=== Assignment ===
Exactly the lines below from the one with "The height and width of the screenshot is (390, 553)." up to and including the one with "Task: Collapse tubatyun's comment thread" make up the answer, with nothing else added.

=== Data ===
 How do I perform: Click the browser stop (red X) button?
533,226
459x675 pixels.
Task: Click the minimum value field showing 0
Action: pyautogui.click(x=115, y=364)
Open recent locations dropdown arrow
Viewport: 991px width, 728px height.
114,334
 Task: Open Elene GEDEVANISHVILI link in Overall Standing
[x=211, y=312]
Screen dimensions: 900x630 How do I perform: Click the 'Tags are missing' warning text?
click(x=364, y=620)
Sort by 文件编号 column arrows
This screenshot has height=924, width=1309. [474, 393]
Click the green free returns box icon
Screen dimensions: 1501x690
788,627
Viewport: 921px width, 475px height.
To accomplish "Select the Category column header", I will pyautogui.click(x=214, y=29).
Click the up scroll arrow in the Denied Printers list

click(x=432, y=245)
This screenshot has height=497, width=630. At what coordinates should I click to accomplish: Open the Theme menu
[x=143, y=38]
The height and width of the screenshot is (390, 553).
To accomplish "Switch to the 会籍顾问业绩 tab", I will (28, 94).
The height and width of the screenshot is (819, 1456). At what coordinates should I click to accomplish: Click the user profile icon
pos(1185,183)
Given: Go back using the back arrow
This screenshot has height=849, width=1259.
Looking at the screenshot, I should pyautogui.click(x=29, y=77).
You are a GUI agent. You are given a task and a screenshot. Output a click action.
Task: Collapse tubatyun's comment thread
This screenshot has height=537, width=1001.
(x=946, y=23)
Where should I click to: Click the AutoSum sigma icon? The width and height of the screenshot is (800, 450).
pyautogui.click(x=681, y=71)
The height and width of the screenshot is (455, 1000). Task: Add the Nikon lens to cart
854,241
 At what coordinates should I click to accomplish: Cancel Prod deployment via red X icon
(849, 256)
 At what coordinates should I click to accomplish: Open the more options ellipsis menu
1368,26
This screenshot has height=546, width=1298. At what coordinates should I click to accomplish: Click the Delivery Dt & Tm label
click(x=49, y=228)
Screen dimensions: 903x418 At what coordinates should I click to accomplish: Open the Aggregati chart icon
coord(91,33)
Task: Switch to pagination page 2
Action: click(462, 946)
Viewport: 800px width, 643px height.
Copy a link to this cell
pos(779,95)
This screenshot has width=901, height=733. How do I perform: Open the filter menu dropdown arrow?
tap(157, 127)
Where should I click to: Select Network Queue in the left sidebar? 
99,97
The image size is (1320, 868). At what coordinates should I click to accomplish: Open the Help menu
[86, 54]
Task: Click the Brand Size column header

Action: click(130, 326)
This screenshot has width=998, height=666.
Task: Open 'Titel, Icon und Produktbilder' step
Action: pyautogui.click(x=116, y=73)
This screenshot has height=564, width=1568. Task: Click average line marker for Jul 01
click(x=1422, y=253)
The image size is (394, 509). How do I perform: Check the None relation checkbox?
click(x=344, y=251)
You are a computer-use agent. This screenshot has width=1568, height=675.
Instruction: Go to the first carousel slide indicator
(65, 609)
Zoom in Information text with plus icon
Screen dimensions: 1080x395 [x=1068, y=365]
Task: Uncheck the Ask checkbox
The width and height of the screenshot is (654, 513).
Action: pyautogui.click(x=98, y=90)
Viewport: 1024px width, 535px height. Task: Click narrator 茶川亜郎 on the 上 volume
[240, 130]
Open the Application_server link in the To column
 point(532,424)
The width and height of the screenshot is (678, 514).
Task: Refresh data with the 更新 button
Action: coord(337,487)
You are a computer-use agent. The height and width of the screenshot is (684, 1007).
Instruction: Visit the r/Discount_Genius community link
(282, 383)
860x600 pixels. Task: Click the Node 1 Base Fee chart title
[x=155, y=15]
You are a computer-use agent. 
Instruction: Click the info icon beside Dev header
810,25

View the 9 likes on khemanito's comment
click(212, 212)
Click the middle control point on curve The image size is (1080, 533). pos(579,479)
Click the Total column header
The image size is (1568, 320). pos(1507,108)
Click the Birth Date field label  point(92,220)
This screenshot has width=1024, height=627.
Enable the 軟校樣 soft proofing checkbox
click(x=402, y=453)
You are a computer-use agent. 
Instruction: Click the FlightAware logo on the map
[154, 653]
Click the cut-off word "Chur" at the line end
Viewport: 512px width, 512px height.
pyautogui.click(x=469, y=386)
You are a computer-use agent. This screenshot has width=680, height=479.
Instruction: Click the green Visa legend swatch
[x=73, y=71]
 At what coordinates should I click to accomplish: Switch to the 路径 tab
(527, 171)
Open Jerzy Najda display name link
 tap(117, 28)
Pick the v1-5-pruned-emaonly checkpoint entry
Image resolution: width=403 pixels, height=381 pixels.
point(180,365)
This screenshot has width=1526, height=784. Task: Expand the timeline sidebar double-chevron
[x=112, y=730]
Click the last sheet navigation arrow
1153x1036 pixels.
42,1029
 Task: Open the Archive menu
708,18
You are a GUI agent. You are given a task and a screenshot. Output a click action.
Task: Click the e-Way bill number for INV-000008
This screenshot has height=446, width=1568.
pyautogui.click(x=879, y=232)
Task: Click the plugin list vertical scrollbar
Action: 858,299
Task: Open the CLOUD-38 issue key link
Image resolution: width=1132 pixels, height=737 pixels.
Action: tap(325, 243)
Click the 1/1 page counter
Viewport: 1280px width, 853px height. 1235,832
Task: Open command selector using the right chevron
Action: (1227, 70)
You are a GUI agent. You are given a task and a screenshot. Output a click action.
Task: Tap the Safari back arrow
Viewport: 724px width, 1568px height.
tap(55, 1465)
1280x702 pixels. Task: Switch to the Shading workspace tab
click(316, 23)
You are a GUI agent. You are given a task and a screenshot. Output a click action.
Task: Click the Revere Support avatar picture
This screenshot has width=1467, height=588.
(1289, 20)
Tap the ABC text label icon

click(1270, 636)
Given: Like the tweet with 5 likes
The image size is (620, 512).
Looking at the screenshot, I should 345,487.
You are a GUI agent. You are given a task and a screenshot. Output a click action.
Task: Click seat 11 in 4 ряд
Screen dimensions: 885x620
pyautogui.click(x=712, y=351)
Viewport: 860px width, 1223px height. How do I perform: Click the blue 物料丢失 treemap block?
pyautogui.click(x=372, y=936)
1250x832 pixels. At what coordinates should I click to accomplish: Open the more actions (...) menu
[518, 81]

=== Written solution ===
The height and width of the screenshot is (390, 553).
To accomplish "Switch to the 会籍顾问业绩 tab", I will (28, 94).
The height and width of the screenshot is (819, 1456). At what coordinates should I click to accomplish: Click the user profile icon
pos(1185,183)
Given: Go back using the back arrow
This screenshot has height=849, width=1259.
Looking at the screenshot, I should pyautogui.click(x=29, y=77).
You are a GUI agent. You are given a task and a screenshot. Output a click action.
Task: Collapse tubatyun's comment thread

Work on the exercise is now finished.